116: Feed-Forward Networks in Transformers¶

Chapter Overview

The Feed-Forward Network (FFN) is the second major component inside every Transformer block, positioned right after the [[113-Multi-Head-Attention|Multi-Head Attention]] layer. While attention handles the mixing of information between tokens, the FFN is responsible for processing and transforming the information within each token's representation.

Purpose and Structure¶

After the attention mechanism has created a context-rich vector for each token, the FFN acts as a non-linear processing station to further enrich that representation.

It is a simple, fully connected neural network that is applied independently to each token position.

The Two-Layer Architecture¶

The FFN typically consists of two linear layers with a non-linear activation function in between.

flowchart TD
    A["🎯 Input from Attention Layer<br/>(for a single token)"] --> B["📈 Linear Layer 1<br/>(Up-projection)"]
    B --> C["⚡ Activation Function<br/>(e.g., GELU, SwiGLU)"]
    C --> D["📉 Linear Layer 2<br/>(Down-projection)"]
    D --> E["✨ Final Output<br/>(for that token)"]

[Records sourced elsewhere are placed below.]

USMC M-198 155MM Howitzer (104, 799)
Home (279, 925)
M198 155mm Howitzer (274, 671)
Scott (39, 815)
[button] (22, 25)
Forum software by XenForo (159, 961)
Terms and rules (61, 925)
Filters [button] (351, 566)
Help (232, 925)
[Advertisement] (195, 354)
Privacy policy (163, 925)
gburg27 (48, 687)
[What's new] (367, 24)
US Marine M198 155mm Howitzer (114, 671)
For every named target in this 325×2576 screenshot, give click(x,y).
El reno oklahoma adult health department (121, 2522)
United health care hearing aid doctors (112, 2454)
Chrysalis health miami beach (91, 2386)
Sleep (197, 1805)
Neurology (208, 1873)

    subgraph FFN ["🔄 Feed-Forward Network (FFN)"]
        B
        C
        D
    end

    %% Styling
    classDef inputStyle fill:#e3f2fd,stroke:#1976d2,stroke-width:2px
    classDef ffnStyle fill:#fff3e0,stroke:#f57c00,stroke-width:2px
    classDef activationStyle fill:#ffecb3,stroke:#ff8f00,stroke-width:2px
    classDef outputStyle fill:#c8e6c9,stroke:#1B5E20,stroke-width:3px
    classDef subgraphStyle fill:#f9f9f9,stroke:#666,stroke-width:2px

    class A inputStyle
    class B,D ffnStyle
    class C activationStyle
    class E outputStyle
    class FFN subgraphStyle